* Data shown
▼
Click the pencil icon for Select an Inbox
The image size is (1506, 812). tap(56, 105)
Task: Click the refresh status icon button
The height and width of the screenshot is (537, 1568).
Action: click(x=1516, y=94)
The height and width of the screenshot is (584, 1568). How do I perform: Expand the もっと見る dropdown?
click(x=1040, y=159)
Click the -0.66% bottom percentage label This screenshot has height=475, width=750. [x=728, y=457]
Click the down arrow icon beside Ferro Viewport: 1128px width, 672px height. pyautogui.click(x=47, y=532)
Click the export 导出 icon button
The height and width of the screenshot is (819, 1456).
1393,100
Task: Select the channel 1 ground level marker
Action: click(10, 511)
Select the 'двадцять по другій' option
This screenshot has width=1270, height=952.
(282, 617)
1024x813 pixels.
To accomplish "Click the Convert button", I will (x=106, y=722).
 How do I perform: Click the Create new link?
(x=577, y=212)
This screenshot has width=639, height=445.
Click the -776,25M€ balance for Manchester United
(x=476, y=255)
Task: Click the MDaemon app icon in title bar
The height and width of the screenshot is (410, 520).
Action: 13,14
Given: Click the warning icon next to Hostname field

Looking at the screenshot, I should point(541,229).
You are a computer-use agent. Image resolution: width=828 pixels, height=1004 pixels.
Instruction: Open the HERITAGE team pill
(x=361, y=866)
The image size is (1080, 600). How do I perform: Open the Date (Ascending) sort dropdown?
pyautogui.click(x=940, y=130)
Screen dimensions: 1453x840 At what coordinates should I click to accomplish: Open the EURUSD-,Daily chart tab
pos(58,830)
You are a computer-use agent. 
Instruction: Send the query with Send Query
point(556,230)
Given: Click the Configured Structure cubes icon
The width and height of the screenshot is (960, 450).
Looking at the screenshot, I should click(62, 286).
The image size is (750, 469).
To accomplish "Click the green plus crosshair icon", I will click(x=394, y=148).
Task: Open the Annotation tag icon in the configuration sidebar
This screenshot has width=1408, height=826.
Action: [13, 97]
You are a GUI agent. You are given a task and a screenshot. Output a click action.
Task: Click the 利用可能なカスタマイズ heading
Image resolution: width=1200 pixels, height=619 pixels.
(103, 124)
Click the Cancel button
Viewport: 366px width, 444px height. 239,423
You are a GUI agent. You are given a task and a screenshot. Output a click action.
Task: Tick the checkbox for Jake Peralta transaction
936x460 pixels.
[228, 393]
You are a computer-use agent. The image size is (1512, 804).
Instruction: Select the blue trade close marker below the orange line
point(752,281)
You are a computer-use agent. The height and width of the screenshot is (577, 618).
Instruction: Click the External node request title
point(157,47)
▲
* What you have to do
Reproduce each line above without any alteration.

* Finished exercise
Click the pencil icon for Select an Inbox
The image size is (1506, 812). tap(56, 105)
Task: Click the refresh status icon button
The height and width of the screenshot is (537, 1568).
Action: click(x=1516, y=94)
The height and width of the screenshot is (584, 1568). How do I perform: Expand the もっと見る dropdown?
click(x=1040, y=159)
Click the -0.66% bottom percentage label This screenshot has height=475, width=750. [x=728, y=457]
Click the down arrow icon beside Ferro Viewport: 1128px width, 672px height. pyautogui.click(x=47, y=532)
Click the export 导出 icon button
The height and width of the screenshot is (819, 1456).
1393,100
Task: Select the channel 1 ground level marker
Action: click(10, 511)
Select the 'двадцять по другій' option
This screenshot has width=1270, height=952.
(282, 617)
1024x813 pixels.
To accomplish "Click the Convert button", I will (x=106, y=722).
 How do I perform: Click the Create new link?
(x=577, y=212)
This screenshot has width=639, height=445.
Click the -776,25M€ balance for Manchester United
(x=476, y=255)
Task: Click the MDaemon app icon in title bar
The height and width of the screenshot is (410, 520).
Action: 13,14
Given: Click the warning icon next to Hostname field

Looking at the screenshot, I should point(541,229).
You are a computer-use agent. Image resolution: width=828 pixels, height=1004 pixels.
Instruction: Open the HERITAGE team pill
(x=361, y=866)
The image size is (1080, 600). How do I perform: Open the Date (Ascending) sort dropdown?
pyautogui.click(x=940, y=130)
Screen dimensions: 1453x840 At what coordinates should I click to accomplish: Open the EURUSD-,Daily chart tab
pos(58,830)
You are a computer-use agent. 
Instruction: Send the query with Send Query
point(556,230)
Given: Click the Configured Structure cubes icon
The width and height of the screenshot is (960, 450).
Looking at the screenshot, I should click(62, 286).
The image size is (750, 469).
To accomplish "Click the green plus crosshair icon", I will click(x=394, y=148).
Task: Open the Annotation tag icon in the configuration sidebar
This screenshot has width=1408, height=826.
Action: [13, 97]
You are a GUI agent. You are given a task and a screenshot. Output a click action.
Task: Click the 利用可能なカスタマイズ heading
Image resolution: width=1200 pixels, height=619 pixels.
(103, 124)
Click the Cancel button
Viewport: 366px width, 444px height. 239,423
You are a GUI agent. You are given a task and a screenshot. Output a click action.
Task: Tick the checkbox for Jake Peralta transaction
936x460 pixels.
[228, 393]
You are a computer-use agent. The image size is (1512, 804).
Instruction: Select the blue trade close marker below the orange line
point(752,281)
You are a computer-use agent. The height and width of the screenshot is (577, 618).
Instruction: Click the External node request title
point(157,47)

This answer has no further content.